No hay cosa que dé más miedo que el miedo mismo. Y eso lo saben y lo ponen en práctica desde la noche de los tiempos los que pretenden manejarnos como a sumisos corderos. Da lo mismo que el objeto del temor sea cierto o incierto: en cuanto nos sentimos vulnerables, los seres humanos tendemos a desprendernos de los gramos de racionalidad que atesoremos y volvemos al esoterismo más primitivo. Resulta curioso que el aprendizaje no nos sirva como antídoto.

Repasen las veces que en los últimos años hemos vivido crisis muy similares a la del coronavirus. Pasábamos semanas con el alma en vilo, siendo bombardeados con informaciones y desinformaciones a cada cual más impactante, y cuando llegaba el momento en que deberíamos estar criando malvas junto al resto del planeta, nos encontrábamos en una terracita tomando un vermú y hablando de la marcha de nuestro equipo en la liga. No saben las ganas que tengo de verme en esas. Pero sospecho que aún nos queda un tiempo largo de zozobra por el proceloso mar del acojone sin alternativa.

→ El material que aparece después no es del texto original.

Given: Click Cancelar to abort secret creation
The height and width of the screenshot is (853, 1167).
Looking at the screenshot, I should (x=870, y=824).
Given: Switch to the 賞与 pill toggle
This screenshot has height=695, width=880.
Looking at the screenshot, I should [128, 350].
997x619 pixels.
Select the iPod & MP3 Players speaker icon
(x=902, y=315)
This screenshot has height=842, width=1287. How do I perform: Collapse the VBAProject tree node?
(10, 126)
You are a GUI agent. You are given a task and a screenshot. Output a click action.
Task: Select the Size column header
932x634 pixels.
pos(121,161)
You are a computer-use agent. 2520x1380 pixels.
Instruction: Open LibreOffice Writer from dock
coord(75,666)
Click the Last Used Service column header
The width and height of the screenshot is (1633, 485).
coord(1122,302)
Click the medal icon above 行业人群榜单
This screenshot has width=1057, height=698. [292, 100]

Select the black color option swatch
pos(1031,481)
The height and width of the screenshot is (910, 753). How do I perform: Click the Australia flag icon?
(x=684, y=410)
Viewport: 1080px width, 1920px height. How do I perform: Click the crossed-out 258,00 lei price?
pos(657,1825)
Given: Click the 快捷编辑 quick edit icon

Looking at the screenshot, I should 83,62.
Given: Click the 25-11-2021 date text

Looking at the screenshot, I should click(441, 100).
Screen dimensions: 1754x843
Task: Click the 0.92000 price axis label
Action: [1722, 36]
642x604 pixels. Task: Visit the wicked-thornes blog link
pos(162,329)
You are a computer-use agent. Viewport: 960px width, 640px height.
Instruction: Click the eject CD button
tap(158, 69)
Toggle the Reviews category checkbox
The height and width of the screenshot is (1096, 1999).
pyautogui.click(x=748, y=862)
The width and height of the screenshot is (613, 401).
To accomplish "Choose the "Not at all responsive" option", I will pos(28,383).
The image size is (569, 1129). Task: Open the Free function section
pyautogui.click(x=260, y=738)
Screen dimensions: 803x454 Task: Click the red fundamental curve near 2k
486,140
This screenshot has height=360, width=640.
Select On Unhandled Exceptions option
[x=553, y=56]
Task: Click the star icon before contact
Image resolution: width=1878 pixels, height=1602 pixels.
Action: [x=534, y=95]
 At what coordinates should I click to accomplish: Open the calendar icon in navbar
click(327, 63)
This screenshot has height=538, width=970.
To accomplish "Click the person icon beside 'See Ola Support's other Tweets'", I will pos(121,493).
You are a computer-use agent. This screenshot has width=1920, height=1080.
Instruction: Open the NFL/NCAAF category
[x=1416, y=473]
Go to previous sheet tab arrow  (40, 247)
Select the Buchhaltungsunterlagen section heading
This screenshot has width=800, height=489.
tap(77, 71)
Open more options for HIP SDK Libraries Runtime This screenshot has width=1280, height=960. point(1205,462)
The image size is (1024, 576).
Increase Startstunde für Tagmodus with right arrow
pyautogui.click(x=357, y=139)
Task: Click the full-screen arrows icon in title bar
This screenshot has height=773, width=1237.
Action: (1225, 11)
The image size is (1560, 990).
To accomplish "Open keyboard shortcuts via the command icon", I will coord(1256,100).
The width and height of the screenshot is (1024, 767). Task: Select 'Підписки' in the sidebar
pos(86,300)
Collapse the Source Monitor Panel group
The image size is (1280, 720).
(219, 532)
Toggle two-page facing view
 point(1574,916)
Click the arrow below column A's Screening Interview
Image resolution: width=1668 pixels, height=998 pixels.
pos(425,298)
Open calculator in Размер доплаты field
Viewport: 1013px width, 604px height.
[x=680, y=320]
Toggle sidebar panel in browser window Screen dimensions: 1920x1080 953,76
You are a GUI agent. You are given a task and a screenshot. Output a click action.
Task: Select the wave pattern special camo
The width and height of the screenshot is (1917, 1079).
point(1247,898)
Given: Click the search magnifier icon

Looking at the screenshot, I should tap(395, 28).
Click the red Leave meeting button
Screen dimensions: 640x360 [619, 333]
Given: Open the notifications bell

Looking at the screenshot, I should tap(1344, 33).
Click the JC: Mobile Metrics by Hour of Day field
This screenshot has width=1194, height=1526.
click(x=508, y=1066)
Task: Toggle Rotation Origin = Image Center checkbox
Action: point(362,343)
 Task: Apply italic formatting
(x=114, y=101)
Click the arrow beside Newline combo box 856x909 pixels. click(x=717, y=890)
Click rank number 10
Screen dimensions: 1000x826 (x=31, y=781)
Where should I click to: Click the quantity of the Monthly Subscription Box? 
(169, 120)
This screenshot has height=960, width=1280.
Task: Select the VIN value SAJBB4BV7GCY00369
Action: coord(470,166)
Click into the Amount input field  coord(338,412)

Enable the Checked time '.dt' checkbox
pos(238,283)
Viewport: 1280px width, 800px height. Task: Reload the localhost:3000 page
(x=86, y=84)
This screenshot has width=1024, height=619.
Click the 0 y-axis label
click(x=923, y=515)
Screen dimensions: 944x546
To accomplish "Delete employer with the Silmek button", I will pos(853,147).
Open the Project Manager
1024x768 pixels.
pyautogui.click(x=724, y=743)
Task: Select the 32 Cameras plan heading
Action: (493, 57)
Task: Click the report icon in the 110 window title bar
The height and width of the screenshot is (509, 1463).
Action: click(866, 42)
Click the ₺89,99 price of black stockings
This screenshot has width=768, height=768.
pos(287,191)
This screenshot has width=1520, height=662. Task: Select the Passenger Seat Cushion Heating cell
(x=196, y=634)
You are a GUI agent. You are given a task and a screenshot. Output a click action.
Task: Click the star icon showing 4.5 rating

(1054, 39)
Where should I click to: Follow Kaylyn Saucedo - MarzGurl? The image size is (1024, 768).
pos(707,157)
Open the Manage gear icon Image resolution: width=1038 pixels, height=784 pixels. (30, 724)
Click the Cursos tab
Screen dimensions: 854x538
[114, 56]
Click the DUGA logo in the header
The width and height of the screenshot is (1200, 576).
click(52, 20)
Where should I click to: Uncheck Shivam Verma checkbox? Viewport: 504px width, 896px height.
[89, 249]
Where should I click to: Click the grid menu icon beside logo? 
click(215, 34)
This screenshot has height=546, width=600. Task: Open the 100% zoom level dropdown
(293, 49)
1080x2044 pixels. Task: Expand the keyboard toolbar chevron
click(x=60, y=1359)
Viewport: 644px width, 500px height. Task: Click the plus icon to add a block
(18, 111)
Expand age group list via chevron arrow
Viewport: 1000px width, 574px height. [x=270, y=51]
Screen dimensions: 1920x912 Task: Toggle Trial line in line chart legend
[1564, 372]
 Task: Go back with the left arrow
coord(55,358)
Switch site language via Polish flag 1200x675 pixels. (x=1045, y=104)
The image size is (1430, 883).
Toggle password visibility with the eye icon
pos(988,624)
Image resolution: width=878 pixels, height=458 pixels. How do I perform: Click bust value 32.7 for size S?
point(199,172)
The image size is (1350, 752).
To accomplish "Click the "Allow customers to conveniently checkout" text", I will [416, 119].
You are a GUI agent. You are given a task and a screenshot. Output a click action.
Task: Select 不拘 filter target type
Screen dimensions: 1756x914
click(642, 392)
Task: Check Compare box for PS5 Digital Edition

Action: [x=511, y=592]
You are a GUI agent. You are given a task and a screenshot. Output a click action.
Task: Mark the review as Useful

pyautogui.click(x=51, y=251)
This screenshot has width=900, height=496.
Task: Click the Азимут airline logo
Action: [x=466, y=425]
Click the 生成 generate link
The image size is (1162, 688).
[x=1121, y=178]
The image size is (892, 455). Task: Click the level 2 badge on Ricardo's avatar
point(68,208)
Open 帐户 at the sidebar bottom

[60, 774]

Lo sobrellevaré como buenamente pueda. A modo de vacuna, procuraré estar tan lejos de los visionarios que anuncian el apocalipsis inminente como de los cuñados que, a veces con la mejor de las intenciones, pretenden que todo esto va a ser un catarrillo sin más. Lo que no podré evitar será desear con todas mis fuerzas que entre los primeros afectados por el bicho se cuenten los difusores a discreción del Coronapánico a mayor gloria de la audiencia. Qué ascazo, por ejemplo, la mengana de siempre, que ayer se tomó la temperatura en directo en la tele amiga. Quizá mañana lo haga por vía rectal.